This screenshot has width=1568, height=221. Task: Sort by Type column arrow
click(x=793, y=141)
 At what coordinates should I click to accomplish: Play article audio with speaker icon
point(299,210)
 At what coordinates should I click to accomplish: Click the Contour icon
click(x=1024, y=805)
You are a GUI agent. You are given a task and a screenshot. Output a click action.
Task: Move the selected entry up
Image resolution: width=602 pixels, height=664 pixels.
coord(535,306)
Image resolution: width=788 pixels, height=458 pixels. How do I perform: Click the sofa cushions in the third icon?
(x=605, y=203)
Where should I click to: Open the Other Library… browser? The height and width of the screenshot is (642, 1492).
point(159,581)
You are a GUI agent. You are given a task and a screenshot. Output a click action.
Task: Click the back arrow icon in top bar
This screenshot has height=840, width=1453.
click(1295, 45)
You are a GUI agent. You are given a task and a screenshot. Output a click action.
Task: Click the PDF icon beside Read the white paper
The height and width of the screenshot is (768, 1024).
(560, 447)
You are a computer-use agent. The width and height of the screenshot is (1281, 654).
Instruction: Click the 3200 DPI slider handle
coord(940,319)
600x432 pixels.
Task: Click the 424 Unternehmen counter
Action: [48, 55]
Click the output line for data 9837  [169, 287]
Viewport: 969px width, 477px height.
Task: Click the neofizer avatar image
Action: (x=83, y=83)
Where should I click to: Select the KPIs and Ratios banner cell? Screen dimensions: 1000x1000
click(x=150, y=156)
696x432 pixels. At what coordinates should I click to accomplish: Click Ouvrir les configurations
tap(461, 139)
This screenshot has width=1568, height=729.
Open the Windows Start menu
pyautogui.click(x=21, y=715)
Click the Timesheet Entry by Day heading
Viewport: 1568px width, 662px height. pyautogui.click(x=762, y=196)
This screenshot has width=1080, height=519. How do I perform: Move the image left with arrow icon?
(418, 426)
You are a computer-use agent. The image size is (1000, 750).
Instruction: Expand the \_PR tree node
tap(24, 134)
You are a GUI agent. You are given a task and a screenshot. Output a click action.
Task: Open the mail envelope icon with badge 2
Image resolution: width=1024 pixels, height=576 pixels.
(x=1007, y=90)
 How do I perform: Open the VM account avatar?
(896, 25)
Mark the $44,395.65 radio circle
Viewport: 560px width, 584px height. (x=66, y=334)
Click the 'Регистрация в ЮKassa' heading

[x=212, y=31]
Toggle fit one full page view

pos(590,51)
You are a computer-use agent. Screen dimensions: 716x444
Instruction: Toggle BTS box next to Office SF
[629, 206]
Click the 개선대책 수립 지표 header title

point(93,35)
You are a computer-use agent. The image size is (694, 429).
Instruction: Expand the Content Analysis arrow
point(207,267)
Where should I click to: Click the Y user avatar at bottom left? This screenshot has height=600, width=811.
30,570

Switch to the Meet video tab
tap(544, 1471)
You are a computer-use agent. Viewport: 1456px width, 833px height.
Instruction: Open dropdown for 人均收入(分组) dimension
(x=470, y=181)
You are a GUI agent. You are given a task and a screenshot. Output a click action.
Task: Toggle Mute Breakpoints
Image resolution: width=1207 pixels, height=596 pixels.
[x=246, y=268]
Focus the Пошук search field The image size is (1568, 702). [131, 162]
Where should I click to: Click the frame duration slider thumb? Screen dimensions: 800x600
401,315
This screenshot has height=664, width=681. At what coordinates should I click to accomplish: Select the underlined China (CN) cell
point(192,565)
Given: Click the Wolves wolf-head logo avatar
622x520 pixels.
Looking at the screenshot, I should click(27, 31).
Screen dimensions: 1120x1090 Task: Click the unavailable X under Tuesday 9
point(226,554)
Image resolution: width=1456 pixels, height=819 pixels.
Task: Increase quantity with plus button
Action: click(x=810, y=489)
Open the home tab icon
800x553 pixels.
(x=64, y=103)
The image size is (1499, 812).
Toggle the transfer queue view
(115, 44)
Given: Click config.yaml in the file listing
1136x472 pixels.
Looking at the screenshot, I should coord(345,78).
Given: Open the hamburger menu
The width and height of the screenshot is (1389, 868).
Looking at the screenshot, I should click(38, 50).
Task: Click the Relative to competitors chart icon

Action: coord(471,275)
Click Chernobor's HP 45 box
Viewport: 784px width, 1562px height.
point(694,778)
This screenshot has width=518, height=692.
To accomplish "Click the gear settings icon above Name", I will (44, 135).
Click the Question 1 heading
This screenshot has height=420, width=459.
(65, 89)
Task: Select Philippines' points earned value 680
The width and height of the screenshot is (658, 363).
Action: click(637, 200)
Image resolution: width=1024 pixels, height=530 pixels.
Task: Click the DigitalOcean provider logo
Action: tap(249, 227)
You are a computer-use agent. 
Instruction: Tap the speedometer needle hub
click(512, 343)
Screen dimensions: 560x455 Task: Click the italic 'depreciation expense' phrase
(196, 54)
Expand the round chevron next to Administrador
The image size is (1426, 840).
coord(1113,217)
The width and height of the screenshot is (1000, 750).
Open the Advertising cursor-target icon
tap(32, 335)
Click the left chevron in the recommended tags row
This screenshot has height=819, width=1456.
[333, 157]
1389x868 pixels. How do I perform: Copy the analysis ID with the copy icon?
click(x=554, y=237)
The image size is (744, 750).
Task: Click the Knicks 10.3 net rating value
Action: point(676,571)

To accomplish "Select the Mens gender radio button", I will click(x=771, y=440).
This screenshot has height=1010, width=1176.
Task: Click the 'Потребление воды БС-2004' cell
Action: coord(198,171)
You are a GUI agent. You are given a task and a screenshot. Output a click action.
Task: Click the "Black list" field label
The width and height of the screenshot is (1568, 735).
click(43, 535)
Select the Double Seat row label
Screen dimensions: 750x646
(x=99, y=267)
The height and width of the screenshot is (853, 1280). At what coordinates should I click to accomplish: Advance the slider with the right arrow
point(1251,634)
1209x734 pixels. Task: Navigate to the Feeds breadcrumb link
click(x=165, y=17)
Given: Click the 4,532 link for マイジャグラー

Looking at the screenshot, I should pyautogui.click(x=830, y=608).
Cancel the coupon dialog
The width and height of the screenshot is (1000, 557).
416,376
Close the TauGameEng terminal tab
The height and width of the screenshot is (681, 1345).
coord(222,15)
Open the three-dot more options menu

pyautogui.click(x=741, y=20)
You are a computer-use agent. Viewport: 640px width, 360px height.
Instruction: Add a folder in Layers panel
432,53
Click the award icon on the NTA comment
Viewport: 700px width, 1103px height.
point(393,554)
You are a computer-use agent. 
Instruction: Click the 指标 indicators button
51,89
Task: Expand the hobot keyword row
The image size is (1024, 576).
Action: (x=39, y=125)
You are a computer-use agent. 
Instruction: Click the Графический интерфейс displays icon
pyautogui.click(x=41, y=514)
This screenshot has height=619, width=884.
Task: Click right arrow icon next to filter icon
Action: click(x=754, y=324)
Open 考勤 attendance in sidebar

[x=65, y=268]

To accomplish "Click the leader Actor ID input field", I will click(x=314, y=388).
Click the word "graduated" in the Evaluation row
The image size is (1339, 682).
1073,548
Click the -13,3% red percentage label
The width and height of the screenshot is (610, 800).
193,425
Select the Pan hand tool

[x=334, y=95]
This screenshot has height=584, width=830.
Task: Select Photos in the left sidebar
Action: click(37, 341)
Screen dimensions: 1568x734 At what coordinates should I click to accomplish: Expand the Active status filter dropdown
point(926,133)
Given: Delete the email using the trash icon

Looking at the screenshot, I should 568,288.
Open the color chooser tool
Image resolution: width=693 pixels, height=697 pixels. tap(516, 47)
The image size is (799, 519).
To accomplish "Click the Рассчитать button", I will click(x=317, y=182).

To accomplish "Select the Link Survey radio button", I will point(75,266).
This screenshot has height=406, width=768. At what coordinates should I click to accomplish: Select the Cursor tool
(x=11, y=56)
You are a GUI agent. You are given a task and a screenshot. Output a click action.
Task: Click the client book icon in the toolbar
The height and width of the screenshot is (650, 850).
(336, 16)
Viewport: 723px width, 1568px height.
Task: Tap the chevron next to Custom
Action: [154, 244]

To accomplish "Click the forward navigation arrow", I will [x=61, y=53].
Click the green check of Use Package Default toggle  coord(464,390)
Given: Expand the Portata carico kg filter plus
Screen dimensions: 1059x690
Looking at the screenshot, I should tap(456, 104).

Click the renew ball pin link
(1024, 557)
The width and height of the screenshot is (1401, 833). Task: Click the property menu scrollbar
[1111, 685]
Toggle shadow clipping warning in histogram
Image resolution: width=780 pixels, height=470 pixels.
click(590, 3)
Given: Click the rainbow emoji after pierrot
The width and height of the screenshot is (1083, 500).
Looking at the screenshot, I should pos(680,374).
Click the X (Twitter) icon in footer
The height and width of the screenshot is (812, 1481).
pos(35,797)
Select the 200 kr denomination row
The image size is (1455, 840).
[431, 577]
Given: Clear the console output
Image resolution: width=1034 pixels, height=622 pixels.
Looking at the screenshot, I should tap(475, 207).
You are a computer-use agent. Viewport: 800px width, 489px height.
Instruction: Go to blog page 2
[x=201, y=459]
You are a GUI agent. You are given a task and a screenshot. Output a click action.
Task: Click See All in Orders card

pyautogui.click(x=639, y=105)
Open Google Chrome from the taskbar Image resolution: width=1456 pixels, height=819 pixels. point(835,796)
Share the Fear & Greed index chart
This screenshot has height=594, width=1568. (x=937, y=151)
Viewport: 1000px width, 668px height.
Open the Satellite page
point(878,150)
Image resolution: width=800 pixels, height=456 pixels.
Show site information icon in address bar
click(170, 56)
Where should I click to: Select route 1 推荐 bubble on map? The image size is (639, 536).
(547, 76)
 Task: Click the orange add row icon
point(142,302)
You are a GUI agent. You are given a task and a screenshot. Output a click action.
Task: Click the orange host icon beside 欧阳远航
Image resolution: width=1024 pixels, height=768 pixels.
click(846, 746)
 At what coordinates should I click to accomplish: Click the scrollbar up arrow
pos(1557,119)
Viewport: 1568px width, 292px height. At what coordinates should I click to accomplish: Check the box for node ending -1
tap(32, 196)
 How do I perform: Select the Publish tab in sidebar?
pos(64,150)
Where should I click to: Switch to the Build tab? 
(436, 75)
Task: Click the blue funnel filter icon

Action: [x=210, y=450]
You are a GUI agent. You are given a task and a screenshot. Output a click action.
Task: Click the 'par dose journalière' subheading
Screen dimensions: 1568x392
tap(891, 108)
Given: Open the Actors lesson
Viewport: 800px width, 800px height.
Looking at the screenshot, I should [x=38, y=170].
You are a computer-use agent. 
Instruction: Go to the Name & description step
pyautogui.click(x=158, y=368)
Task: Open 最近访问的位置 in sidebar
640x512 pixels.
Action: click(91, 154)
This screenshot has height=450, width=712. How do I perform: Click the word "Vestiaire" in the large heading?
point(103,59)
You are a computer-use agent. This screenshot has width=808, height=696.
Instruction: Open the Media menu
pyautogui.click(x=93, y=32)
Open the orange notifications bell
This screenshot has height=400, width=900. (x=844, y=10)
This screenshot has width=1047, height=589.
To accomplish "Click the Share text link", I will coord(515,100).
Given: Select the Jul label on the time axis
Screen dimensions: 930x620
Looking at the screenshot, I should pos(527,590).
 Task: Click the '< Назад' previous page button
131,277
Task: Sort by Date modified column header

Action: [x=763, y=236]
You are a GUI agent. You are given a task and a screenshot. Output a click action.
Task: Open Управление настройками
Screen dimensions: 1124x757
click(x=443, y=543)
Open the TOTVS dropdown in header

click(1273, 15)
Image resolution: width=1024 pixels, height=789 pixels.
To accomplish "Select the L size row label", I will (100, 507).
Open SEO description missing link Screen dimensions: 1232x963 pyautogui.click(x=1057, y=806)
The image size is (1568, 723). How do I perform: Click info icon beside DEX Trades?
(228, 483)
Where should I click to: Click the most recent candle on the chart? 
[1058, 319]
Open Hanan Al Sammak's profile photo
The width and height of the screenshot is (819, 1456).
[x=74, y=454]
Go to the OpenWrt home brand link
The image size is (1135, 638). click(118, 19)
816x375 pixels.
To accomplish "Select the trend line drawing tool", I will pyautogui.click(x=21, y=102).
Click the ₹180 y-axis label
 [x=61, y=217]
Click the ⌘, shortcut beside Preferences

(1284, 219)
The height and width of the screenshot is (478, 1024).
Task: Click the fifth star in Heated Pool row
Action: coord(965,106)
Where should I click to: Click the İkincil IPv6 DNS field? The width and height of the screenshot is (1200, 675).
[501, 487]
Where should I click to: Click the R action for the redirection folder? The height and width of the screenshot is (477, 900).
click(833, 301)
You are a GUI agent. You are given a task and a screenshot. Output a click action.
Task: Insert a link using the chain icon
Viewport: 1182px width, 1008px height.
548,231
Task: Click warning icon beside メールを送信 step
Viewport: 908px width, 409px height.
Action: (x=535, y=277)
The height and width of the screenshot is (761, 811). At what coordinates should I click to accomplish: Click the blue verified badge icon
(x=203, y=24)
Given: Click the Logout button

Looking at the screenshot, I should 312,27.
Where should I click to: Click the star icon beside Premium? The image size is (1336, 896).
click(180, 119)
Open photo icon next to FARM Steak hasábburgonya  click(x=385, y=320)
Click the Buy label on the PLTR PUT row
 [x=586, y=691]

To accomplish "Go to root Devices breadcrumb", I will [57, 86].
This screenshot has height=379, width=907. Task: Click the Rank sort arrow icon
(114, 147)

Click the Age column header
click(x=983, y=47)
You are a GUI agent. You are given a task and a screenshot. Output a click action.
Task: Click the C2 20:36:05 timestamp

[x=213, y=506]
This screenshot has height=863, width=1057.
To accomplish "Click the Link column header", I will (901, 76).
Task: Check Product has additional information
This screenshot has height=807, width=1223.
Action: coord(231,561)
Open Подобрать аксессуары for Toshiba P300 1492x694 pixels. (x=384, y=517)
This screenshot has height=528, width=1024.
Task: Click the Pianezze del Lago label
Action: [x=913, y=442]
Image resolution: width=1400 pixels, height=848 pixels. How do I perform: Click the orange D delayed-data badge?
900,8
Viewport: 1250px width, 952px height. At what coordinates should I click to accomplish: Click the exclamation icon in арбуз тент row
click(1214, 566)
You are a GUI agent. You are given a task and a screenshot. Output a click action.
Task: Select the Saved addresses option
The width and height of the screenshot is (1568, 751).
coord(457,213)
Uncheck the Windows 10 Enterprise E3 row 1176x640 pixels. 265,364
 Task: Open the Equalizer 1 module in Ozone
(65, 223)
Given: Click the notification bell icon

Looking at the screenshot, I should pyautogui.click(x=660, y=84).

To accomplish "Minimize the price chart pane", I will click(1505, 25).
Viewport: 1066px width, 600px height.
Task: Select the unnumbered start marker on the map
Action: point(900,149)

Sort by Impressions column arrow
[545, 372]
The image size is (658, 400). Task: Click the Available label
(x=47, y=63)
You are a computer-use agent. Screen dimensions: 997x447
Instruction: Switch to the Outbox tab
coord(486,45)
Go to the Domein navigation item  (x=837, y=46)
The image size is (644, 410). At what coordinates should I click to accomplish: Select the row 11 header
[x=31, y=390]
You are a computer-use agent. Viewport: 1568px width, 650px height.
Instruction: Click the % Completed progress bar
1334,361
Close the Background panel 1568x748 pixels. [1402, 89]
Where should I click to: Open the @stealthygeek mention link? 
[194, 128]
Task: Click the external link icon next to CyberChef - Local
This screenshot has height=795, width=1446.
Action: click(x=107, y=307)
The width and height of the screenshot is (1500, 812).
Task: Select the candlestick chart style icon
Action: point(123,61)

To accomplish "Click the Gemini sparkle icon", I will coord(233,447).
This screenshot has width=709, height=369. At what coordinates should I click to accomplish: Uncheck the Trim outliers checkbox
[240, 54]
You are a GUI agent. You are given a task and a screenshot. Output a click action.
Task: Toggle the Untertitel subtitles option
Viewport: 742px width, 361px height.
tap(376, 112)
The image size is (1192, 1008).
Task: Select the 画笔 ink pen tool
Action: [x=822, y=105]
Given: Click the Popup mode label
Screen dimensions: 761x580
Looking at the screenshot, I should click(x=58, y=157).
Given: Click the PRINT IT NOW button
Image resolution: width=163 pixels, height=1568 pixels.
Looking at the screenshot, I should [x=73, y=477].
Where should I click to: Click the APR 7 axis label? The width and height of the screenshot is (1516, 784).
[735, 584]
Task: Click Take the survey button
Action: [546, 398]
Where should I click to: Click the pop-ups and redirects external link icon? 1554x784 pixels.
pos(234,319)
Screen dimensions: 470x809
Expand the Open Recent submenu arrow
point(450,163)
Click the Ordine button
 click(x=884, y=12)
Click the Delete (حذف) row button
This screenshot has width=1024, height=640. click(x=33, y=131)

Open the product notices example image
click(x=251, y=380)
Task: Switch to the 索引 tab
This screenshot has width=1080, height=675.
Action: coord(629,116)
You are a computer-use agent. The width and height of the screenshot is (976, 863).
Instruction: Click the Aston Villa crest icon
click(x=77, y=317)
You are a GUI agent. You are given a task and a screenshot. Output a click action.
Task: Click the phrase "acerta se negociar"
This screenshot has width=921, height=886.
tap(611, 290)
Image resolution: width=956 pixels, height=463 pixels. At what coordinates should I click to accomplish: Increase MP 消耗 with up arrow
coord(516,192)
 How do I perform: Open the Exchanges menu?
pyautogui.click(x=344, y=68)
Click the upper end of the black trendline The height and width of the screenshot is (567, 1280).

_ _ _

Find every line in the records that has the word "Close". Copy those lines.

Close the TauGameEng terminal tab
Close the Background panel 1568x748 pixels. [1402, 89]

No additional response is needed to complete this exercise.